October 12, 2020

Article

No group relief?

If you created a group of companies each owning 100% of the shares, this article is probably not for you! This article focuses on the basics of a group relief more commonly known as consortium relief.

What is a consortium-owned company?

• A trading company where at least 75% of its share capital is owned by more than one company, each company owning between 5% - 74% of its shares.

• If a consortium-owned company is itself a holding company owning at least 90% of the shares in a trading subsidiary, both companies can also form part of the consortium.

If a consortium member is part of a group e.g. a company that owns 10% of the shares in a consortium-owned company, is owned 75% or more by another company; this becomes a link company and can extend the relief into that group.

How much can be claimed?

Example:

what is a consortium owned company?

• D generates trading losses of £280,000 for the year ended 31/12/2019.

• A has pre-2017 trading losses brought forward, which clears its 2019 trading profits.

• B produces a profit of £370,000 for the year to 31/12/2019.

• C’s results to 31/12/2019 are £20,000.

A = no claim.

B = D can surrender £84,000 of losses.

C = D can surrender £20,000 of losses.

A, B, & C cannot surrender losses between themselves.

Practical

• If the year-ends of the consortium members are not the same, further restrictions apply to the loss surrenders.

• The introduction of relieving losses brought forward from 1st April 2017, adds further complexity to consortium claims.

• All members of the consortium must agree to any loss surrender or claim by the consortium- owned company.
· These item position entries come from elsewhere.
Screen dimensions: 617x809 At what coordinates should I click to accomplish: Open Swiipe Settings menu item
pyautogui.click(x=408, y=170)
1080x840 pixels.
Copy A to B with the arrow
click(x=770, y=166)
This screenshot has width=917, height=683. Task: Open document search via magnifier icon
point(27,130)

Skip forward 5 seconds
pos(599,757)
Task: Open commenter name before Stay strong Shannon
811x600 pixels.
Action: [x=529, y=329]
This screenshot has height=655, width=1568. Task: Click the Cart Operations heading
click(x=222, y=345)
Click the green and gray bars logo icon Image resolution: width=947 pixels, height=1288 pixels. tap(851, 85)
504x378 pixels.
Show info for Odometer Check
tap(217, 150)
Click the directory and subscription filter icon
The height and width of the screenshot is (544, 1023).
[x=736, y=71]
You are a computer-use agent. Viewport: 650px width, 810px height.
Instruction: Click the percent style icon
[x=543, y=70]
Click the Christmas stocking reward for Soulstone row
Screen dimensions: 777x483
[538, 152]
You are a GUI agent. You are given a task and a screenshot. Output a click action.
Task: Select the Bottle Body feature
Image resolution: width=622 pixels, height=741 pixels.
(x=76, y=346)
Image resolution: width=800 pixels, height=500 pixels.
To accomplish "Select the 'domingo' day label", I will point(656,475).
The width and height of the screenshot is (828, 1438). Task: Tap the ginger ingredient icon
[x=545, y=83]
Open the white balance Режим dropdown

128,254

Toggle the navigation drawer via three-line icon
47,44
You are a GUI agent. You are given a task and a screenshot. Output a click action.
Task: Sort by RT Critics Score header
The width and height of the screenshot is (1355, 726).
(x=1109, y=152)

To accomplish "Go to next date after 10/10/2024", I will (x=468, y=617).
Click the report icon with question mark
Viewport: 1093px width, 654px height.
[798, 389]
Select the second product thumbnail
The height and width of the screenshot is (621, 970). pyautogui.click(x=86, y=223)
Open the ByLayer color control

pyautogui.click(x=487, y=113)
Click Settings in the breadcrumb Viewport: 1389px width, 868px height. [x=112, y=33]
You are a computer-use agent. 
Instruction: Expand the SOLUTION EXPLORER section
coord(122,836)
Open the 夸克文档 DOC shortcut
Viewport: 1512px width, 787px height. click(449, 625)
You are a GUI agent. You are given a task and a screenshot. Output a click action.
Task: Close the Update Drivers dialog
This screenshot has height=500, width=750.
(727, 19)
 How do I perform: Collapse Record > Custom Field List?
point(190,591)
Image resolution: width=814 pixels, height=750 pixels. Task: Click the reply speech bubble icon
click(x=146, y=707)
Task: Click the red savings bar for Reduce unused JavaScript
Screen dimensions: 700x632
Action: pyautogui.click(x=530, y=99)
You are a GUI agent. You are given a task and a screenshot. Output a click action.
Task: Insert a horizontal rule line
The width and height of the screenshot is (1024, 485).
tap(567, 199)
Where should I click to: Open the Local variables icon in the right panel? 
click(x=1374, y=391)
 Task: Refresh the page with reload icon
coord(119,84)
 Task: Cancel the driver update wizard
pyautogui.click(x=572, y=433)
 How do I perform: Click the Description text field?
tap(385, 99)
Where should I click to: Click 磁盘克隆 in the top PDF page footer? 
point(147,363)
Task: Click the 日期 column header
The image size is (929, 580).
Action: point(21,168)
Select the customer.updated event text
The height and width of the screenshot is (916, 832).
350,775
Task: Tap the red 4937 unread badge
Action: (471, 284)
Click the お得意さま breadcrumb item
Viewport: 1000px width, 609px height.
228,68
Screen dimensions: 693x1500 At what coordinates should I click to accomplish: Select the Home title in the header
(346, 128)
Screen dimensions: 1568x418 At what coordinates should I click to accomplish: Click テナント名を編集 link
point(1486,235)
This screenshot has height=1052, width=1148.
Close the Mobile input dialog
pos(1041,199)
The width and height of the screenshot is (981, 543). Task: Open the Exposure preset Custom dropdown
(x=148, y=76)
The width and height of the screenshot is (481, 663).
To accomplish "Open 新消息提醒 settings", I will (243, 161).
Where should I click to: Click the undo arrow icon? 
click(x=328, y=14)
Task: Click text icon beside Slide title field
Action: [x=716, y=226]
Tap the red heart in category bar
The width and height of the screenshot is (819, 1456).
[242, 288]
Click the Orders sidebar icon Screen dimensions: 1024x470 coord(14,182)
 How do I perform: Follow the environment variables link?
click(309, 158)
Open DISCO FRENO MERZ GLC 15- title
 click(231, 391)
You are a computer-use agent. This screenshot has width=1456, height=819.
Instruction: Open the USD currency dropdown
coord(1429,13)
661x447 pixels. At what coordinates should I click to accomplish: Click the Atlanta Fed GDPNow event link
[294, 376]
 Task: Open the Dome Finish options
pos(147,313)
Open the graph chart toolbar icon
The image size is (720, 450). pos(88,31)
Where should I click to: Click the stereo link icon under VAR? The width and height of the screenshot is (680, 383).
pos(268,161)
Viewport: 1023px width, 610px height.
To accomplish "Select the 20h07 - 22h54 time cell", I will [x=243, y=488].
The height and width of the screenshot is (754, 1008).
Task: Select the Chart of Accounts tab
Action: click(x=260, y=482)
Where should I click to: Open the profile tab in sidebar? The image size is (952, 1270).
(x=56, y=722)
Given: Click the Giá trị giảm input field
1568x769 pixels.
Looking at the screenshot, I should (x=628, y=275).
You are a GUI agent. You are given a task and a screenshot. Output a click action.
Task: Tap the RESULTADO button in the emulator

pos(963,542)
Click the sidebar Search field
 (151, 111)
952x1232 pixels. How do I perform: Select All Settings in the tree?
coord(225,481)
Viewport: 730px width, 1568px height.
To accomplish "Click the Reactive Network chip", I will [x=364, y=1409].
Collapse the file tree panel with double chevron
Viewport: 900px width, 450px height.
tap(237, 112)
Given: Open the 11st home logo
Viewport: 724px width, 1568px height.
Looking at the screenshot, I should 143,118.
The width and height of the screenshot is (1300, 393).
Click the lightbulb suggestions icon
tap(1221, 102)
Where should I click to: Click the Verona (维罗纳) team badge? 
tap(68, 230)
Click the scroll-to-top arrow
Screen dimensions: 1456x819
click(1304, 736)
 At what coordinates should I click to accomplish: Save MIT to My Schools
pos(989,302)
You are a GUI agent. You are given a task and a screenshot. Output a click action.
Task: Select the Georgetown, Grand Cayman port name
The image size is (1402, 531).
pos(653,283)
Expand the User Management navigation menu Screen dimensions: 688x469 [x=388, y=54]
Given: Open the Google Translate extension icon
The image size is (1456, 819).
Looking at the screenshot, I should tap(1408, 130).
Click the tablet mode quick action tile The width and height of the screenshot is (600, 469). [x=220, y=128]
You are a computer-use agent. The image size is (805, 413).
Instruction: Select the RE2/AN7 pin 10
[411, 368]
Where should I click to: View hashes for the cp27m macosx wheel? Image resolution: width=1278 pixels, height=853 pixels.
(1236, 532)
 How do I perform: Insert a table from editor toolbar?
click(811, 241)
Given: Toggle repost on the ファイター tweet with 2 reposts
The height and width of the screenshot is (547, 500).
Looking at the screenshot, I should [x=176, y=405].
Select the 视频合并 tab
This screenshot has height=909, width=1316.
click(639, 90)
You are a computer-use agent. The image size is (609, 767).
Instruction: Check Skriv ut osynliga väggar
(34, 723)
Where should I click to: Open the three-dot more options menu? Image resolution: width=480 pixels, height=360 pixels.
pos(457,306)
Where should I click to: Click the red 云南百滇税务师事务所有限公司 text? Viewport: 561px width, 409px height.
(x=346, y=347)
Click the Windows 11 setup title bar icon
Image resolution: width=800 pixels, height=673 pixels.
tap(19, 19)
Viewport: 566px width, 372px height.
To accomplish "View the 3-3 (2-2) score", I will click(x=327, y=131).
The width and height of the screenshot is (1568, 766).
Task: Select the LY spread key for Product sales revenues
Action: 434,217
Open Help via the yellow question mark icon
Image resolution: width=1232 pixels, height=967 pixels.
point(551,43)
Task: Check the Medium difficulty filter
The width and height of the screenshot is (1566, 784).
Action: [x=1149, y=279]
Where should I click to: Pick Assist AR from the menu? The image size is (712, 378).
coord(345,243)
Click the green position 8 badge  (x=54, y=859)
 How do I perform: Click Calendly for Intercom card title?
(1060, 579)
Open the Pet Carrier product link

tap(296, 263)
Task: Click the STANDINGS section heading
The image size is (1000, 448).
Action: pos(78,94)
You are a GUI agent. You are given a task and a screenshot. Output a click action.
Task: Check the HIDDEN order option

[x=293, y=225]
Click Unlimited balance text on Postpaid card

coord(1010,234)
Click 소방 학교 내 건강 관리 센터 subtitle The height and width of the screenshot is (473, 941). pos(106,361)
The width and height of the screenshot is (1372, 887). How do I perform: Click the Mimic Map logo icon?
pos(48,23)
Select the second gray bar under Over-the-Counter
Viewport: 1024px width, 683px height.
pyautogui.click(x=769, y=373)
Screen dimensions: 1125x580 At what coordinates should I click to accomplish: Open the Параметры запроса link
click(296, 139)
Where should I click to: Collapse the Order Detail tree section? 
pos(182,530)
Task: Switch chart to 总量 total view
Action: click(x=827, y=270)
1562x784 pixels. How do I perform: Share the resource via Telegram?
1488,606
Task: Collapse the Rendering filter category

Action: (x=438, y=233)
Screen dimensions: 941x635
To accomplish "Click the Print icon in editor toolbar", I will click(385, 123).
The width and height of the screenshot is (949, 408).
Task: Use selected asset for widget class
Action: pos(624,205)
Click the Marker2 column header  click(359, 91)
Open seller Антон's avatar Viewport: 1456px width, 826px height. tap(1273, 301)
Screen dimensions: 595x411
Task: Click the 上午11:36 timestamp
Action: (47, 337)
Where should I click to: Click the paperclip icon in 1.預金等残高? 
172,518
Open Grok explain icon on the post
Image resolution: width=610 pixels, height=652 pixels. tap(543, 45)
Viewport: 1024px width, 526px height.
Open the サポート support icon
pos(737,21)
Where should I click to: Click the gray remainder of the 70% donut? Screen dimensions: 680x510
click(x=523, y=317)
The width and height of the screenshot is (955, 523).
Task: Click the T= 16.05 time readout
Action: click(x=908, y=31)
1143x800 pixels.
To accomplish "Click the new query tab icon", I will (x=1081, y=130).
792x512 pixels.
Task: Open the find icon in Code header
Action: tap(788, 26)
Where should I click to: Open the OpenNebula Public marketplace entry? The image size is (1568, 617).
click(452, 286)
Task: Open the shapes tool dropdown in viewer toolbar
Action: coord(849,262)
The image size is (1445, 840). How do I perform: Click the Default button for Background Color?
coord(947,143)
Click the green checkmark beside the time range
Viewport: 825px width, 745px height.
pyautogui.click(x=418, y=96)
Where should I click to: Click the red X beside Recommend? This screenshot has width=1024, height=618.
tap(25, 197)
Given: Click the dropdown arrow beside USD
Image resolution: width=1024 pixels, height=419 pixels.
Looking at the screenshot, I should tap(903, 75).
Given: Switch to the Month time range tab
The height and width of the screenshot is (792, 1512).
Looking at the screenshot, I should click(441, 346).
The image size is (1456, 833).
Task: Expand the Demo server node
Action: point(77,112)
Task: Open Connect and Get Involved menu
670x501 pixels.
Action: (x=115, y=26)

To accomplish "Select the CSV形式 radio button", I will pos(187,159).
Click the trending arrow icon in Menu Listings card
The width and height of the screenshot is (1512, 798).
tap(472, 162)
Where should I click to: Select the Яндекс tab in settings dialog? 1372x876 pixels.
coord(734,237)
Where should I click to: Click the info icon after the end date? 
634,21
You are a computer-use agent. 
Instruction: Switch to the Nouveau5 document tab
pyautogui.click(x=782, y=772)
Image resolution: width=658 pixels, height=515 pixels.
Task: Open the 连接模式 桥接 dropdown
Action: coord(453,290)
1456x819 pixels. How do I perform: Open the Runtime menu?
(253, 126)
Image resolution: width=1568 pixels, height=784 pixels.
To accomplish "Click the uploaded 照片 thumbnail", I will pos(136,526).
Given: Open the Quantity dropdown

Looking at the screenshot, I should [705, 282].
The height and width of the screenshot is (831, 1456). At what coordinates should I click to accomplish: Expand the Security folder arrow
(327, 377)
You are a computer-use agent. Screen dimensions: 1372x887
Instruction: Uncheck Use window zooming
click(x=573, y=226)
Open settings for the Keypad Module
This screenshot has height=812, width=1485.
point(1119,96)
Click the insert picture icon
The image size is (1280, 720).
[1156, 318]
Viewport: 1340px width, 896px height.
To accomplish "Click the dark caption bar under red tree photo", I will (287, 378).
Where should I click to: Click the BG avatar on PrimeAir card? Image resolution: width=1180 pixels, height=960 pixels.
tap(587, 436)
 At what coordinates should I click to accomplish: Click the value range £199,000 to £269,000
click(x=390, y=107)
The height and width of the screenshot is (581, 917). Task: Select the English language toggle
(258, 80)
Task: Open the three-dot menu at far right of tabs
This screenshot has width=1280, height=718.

• It is generally good practice for the claimant company to pay for the losses surrendered, at the prevailing tax rate e.g. £10,000 losses = payment of £1,900.

• Where the surrendering consortium-owned company does not have sufficient distributable reserves, non-payment for those losses may be deemed an illegal distribution under company law.

• Companies whose trading activity is dealing in shares cannot participate in this relief.

• Anti-avoidance provisions can preclude claims; several cases have been taken to the tax tribunal.

• If you are creating a new consortium, make sure you involve an experienced corporate solicitor to draft a comprehensive set of Articles and Shareholders’ Agreement, the terms should be reviewed by a tax professional if you would like to ensure the clauses do not fall foul of the anti-avoidance provisions.

As with all things with tax in its title, there is more complexity behind the above, but it is certainly a relief not to be forgotten!